The potential issue is that if the shareholders pay the
directors to do something for them, how do they know that they will do the job
properly and in the shareholders’ best interests and will not act solely for
their own personal gain.
In large organisations, owners may have such small
individual shareholdings that they are not interested in what the organisation
does or they have limited power or desire to challenge the directors. The gap
between owners and directors is getting larger as companies can have thousands
of small investors and it is not possible for the directors to communicate and
build up a relationship with all of these investors. As companies get larger
the likelihood of directors owning a significant share is also falling. If
directors have little or no ownership, their personal desire for the company to
be successful may be reduced.
The biggest shareholders are often institutional shareholders
such as pension funds. Even these may only own 2 or 3% of the company’s shares
so it can be difficult for them to challenge the directors.

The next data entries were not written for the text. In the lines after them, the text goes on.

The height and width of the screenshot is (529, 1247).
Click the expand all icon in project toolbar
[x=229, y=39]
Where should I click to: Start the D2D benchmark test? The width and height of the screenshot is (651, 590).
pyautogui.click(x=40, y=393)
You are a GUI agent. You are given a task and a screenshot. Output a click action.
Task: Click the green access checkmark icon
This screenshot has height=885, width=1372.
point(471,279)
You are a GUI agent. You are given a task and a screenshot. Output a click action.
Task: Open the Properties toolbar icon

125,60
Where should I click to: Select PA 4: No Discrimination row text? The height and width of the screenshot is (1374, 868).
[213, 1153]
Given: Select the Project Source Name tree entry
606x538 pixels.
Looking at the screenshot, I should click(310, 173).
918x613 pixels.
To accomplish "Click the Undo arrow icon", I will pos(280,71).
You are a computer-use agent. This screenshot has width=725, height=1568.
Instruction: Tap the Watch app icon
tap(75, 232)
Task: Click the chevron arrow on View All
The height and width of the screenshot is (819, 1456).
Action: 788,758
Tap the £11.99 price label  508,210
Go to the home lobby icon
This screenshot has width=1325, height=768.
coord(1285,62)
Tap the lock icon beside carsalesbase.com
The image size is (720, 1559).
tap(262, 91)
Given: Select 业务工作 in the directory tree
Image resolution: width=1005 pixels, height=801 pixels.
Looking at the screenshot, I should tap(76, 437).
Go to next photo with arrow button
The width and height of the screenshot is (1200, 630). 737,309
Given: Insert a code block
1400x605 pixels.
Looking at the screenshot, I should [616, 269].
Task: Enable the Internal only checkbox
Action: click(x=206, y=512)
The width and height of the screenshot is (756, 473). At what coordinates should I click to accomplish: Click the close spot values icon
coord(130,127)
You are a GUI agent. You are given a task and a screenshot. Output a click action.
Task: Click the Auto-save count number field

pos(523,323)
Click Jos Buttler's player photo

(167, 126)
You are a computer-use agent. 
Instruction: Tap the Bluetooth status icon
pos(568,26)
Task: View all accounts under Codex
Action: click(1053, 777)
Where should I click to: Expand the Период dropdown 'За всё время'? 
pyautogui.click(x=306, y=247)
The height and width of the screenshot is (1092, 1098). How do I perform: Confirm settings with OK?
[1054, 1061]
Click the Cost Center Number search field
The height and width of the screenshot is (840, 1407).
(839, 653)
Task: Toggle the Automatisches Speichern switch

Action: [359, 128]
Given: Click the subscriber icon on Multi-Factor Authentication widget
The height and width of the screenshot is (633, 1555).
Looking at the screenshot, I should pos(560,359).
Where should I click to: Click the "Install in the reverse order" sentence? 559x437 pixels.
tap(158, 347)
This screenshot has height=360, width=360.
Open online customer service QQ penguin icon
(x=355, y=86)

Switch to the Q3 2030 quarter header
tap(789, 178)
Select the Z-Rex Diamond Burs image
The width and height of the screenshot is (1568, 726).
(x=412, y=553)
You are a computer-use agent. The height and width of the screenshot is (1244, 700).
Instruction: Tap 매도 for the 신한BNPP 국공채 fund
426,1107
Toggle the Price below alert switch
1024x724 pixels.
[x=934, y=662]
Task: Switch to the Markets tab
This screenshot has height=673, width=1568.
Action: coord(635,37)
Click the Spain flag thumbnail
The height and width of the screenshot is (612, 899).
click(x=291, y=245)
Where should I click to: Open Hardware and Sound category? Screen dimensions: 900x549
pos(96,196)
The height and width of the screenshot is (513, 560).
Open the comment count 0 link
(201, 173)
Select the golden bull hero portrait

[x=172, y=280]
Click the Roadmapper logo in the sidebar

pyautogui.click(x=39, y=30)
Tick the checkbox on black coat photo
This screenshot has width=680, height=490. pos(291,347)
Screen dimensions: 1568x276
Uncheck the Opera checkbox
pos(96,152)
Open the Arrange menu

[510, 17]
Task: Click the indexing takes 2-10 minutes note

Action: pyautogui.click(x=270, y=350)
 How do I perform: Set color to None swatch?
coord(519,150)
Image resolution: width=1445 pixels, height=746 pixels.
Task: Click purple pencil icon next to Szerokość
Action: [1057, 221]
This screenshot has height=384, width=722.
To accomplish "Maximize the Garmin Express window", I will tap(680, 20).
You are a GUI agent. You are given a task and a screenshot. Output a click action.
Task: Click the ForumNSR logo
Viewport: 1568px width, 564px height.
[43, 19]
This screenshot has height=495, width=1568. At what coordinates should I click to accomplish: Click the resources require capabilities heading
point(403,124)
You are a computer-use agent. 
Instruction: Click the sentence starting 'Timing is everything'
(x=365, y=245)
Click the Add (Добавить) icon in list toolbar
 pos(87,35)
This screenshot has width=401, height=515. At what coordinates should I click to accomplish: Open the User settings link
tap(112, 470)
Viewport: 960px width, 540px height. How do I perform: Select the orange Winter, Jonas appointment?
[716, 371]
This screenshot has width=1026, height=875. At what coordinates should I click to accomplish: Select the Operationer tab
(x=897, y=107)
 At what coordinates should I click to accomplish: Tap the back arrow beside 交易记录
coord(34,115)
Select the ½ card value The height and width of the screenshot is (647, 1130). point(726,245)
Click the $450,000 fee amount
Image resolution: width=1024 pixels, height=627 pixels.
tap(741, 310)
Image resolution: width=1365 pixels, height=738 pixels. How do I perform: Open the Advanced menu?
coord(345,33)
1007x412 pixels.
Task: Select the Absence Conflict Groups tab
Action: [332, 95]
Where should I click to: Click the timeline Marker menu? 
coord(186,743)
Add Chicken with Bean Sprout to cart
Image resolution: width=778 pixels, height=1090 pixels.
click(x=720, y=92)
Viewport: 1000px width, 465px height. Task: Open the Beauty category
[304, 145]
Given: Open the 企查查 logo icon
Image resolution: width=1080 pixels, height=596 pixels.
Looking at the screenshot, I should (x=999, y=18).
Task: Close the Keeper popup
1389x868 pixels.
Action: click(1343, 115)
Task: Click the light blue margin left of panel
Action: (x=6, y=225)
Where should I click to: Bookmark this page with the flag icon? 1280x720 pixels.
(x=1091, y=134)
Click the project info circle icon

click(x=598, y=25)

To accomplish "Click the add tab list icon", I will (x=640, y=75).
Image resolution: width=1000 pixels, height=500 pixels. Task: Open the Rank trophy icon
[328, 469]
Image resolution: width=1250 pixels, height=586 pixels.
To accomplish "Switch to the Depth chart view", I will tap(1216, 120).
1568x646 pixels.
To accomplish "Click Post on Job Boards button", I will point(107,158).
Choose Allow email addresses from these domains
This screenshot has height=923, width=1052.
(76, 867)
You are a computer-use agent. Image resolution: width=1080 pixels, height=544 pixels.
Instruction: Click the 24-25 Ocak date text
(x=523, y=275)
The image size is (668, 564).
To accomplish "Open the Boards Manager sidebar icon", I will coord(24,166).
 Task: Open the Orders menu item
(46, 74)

Additionally, they
are investing money on behalf of others and can be inactive in their
relationship with the company.
As a result of globalisation, companies/organisations have
become even larger than in the past which is making the above issues even more
important. Additionally, recent corporate disasters and the apparent increase
in corporate fraud and unethical business behaviour have led to a lack in trust
in directors.
Other sources of potential influence on the directors are
also waning. Many customers or suppliers are not large enough to exert
influence on the directors and in some situations even governments are not
large enough to stop a company from taking a particular course of action.
The agency problem is getting worse, particularly in the UK
and US, for the following reasons:
- As companies have grown larger there is a bigger gap between directors and shareholders;
- Even the largest shareholders have a small percentage shareholding so cannot force the directors to do anything;
- The emergence of institutional shareholders in the UK and US means investors who are completely external to the company and have no links to the board of directors.